[WHAT IS NEEDED] Could you rewrite the entries below, substituting "check box" for every occurrence of "checkbox" and leaving everything else unchanged?

Entries excerpted from a collection
%%
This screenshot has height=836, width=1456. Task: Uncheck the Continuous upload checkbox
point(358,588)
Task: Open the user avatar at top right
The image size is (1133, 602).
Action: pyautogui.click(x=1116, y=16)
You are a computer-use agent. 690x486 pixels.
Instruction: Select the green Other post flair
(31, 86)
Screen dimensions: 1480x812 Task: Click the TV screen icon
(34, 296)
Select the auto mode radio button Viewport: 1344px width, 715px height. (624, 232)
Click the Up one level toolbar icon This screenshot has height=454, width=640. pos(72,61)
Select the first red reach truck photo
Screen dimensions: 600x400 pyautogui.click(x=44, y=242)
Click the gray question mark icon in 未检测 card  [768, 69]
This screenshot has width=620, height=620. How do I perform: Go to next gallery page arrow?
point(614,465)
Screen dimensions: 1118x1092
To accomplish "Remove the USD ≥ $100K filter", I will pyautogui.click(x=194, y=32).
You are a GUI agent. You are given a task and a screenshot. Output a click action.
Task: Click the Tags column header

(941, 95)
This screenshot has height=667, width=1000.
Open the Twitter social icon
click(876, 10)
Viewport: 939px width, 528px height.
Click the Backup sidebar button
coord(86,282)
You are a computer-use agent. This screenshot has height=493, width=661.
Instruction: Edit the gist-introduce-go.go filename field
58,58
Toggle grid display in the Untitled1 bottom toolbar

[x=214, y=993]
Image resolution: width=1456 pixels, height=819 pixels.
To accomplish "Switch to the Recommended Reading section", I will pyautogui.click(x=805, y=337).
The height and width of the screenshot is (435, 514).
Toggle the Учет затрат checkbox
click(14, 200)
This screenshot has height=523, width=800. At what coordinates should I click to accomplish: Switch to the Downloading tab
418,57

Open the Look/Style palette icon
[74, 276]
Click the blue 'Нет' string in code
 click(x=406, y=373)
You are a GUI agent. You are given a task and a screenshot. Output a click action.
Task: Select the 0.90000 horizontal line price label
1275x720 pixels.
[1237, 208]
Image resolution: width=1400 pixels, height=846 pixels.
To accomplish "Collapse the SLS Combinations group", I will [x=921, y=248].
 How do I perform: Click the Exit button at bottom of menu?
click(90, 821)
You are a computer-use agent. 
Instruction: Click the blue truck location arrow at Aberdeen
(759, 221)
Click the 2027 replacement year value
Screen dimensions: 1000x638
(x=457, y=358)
%%
[EXERCISE RESPONSE]
This screenshot has height=836, width=1456. Task: Uncheck the Continuous upload check box
point(358,588)
Task: Open the user avatar at top right
The image size is (1133, 602).
Action: pyautogui.click(x=1116, y=16)
You are a computer-use agent. 690x486 pixels.
Instruction: Select the green Other post flair
(31, 86)
Screen dimensions: 1480x812 Task: Click the TV screen icon
(34, 296)
Select the auto mode radio button Viewport: 1344px width, 715px height. (624, 232)
Click the Up one level toolbar icon This screenshot has height=454, width=640. pos(72,61)
Select the first red reach truck photo
Screen dimensions: 600x400 pyautogui.click(x=44, y=242)
Click the gray question mark icon in 未检测 card  [768, 69]
This screenshot has width=620, height=620. How do I perform: Go to next gallery page arrow?
point(614,465)
Screen dimensions: 1118x1092
To accomplish "Remove the USD ≥ $100K filter", I will pyautogui.click(x=194, y=32).
You are a GUI agent. You are given a task and a screenshot. Output a click action.
Task: Click the Tags column header

(941, 95)
This screenshot has height=667, width=1000.
Open the Twitter social icon
click(876, 10)
Viewport: 939px width, 528px height.
Click the Backup sidebar button
coord(86,282)
You are a computer-use agent. This screenshot has height=493, width=661.
Instruction: Edit the gist-introduce-go.go filename field
58,58
Toggle grid display in the Untitled1 bottom toolbar

[x=214, y=993]
Image resolution: width=1456 pixels, height=819 pixels.
To accomplish "Switch to the Recommended Reading section", I will pyautogui.click(x=805, y=337).
The height and width of the screenshot is (435, 514).
Toggle the Учет затрат check box
click(14, 200)
This screenshot has height=523, width=800. At what coordinates should I click to accomplish: Switch to the Downloading tab
418,57

Open the Look/Style palette icon
[74, 276]
Click the blue 'Нет' string in code
 click(x=406, y=373)
You are a GUI agent. You are given a task and a screenshot. Output a click action.
Task: Select the 0.90000 horizontal line price label
1275x720 pixels.
[1237, 208]
Image resolution: width=1400 pixels, height=846 pixels.
To accomplish "Collapse the SLS Combinations group", I will [x=921, y=248].
 How do I perform: Click the Exit button at bottom of menu?
click(90, 821)
You are a computer-use agent. 
Instruction: Click the blue truck location arrow at Aberdeen
(759, 221)
Click the 2027 replacement year value
Screen dimensions: 1000x638
(x=457, y=358)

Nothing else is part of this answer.